→ Task prompt: Search the data below for the string "Open" and copy all lines where it shows up.

====

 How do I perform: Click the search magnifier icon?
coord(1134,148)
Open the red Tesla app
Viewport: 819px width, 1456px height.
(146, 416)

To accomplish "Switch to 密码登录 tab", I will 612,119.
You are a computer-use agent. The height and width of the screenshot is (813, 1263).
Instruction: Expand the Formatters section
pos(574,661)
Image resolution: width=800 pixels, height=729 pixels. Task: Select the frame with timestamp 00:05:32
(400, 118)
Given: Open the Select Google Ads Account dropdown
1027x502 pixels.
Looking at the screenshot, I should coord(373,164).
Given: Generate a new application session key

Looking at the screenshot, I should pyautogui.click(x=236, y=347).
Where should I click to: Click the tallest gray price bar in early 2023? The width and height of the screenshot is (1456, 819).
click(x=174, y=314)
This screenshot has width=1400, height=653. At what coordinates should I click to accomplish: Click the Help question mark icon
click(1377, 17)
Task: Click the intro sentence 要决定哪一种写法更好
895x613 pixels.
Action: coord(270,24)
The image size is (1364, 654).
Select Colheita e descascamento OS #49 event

====

→ Answer below:
Open the red Tesla app
Given: Open the Select Google Ads Account dropdown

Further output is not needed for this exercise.